To read more on trading with Bollinger bands, take a look at our rundown of the Most Important Forex Indicators.
You can also apply the MA indicator on top of another indicator, rather than applying it solely to price. You might do this as a smoothing technique if you feel the results of an indicator are so choppy that they make an underlying pattern unclear.
Which is the best moving average indicator strategy? There's no single one-size-fits all answer to this, because the most suitable strategy will depend on the specific preferences of the individual.
One way to help you decide what works best is to backtest your strategy. The trading simulator that comes as part of the MetaTrader 4 Supreme Edition plugin is a great way to manually test different strategies.

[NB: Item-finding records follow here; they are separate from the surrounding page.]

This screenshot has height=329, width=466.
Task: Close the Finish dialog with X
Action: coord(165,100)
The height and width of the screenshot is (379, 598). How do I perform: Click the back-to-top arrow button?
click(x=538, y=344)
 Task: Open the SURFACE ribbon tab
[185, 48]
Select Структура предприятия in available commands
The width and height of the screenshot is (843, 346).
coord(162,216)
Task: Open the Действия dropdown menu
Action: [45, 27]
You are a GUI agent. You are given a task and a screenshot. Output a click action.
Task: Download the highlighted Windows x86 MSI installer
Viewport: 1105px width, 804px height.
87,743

It's a similar story when it comes to picking a suitable timeframe for your averaging. If you are dealing on shorter time frames, you will need to be dealing with a suitably fast-moving indicator. So, if you are day trading moving averages, it makes sense for you to use 30-period moving average on a 15-minute chart. If you are a long-term trend follower, you may find that something as long as a 350-day moving average is more appropriate.
A useful way to conclude which settings are best for your strategy is to experiment with a Demo Trading Account. This will allow you to fine-tune your system to react as you desire — without taking on unnecessary risk while you are still operating in trial-and-error mode.

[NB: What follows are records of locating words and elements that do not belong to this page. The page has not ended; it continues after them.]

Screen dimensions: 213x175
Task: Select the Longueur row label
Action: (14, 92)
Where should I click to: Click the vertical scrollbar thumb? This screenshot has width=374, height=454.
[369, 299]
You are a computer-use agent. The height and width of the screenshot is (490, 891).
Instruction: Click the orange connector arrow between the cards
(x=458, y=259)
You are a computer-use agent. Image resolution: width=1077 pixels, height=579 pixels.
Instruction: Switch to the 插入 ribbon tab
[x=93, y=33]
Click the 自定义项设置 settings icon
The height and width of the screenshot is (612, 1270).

Moving averages have many applications in trading. The beauty of the indicator is that you can make it as simple or as complicated as you need. At the simpler end of the spectrum, the indicator can help smooth out fluctuations in a choppy market. This makes it easier to see what is happening without the noise of volatility. Another basic use is as a rudimentary yardstick of the trend of the market over a given timeframe. A rising MA suggests an upward trend and a falling MA suggests a downtrend, as we have seen.

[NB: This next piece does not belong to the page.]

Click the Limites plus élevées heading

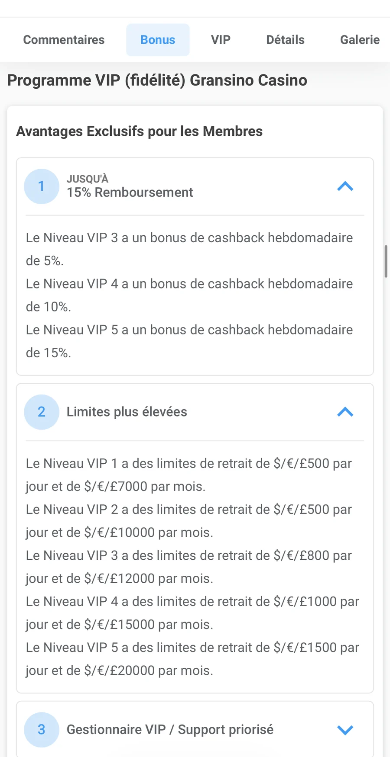click(x=127, y=412)
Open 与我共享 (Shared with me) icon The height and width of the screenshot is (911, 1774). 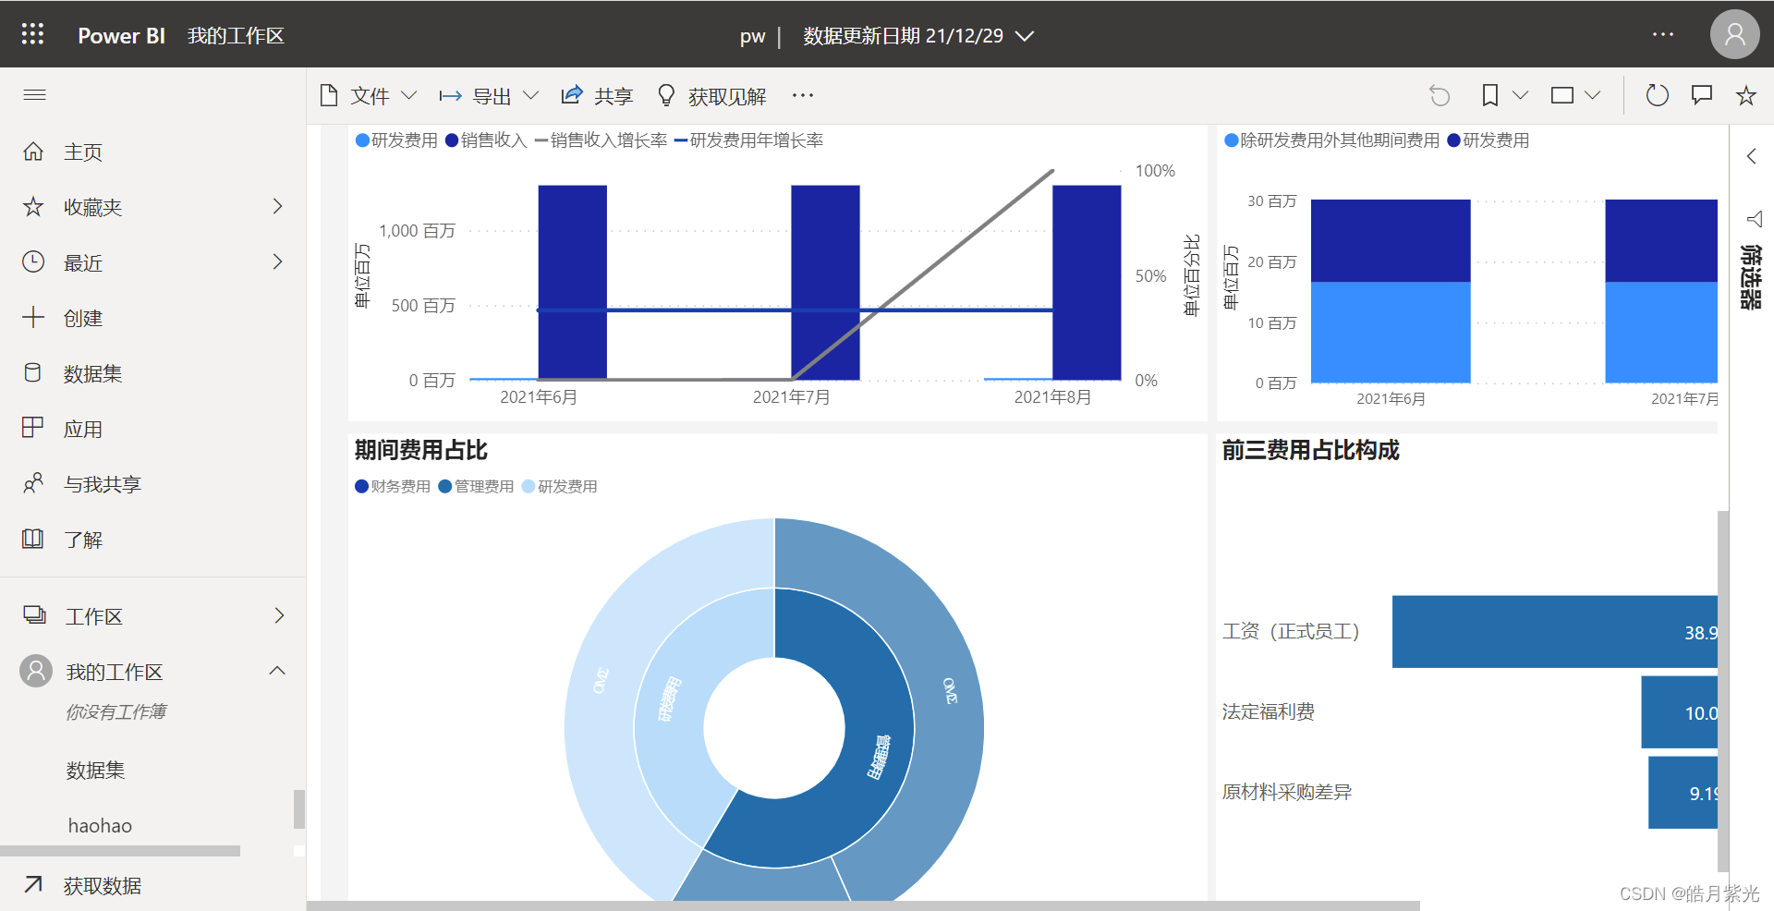pos(34,483)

Of course, you can increase the complexity substantially from there, with weighted-moving averages and different cross-over strategies incorporating multiple moving averages. We've covered just a couple of types of such cross-over strategies here, but there is tremendous scope for further modifications.
Bear in mind, though, that an increased level of complexity does not necessarily translate to increased success. Sometimes keeping it simple can be effective and is a very sensible way to start out.